If you and a friend mess up a celebratory high five, you give it another go. The loud clap of the perfect high five is a satisfying feeling.
Sadly, the two wobbly arms in this video never get that enjoyment. This machine continuously loops in circles, conducting round after round of pathetic high fives.
In July 2010, Turkish artist Deniz Ozuygur set up this temporary installation with Chashama, an arts organization that helps transform unused property into one-time gallery spaces. For about two weeks, the apparatus was showcased in a Manhattan window space at 266 West 37th Street.
Ozuygur created the self high five machine to reflect on the symbol of popularity and acceptance during her grade school days. The two arms are made from rubber casts of her own right arm—one anchored to the wall and the other slowly spinning on a motor that completes a full rotation once per minute.
Observers of Ozuygur’s creation would watch in suspense as the rotating arm approached its height, only to be let down when the two arms missed.
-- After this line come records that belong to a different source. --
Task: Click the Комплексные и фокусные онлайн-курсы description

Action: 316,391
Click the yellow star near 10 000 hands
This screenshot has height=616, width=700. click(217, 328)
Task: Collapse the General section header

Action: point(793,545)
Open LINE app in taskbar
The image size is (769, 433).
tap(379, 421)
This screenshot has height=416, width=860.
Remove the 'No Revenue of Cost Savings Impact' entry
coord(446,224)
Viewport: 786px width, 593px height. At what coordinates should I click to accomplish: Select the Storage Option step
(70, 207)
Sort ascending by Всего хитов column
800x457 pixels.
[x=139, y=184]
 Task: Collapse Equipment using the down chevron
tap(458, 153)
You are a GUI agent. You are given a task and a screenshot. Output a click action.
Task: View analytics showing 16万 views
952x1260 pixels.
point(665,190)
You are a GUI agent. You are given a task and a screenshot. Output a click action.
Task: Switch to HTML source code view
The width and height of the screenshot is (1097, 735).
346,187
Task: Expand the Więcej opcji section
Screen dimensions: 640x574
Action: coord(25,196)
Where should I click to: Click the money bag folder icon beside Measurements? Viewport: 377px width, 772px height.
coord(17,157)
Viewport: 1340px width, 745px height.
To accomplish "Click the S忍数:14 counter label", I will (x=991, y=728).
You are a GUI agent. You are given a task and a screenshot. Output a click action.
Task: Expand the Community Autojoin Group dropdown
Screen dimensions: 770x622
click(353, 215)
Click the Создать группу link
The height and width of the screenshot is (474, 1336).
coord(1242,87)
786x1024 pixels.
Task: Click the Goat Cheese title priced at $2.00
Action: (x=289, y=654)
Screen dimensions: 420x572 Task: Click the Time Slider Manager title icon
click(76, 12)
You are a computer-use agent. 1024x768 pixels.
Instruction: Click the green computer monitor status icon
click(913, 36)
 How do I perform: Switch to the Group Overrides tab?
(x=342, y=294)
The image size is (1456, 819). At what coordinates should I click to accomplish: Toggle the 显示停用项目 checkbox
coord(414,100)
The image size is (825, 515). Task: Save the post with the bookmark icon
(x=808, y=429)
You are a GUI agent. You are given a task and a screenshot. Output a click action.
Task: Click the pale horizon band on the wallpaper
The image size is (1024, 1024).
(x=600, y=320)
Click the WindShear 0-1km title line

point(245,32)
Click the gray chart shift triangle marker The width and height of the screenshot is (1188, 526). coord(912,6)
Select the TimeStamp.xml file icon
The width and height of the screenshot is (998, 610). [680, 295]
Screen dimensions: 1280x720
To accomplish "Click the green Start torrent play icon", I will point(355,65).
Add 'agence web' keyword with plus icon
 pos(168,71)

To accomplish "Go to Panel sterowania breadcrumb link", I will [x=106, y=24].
However, people stayed, hopeful that the two arms would eventually connect to make a good high five. It never happened.
While the self high five machine is a display of art, there has been at least one legitimate attempt to create a simulated hand-slapper. In 1993, inventor Albert Cohen submitted a patent for a high five simulator. In the patent, Cohen said he aimed to address the fact that “a solitary fan is unable to perform a ‘high five’ to express excitement during a televised sporting event.”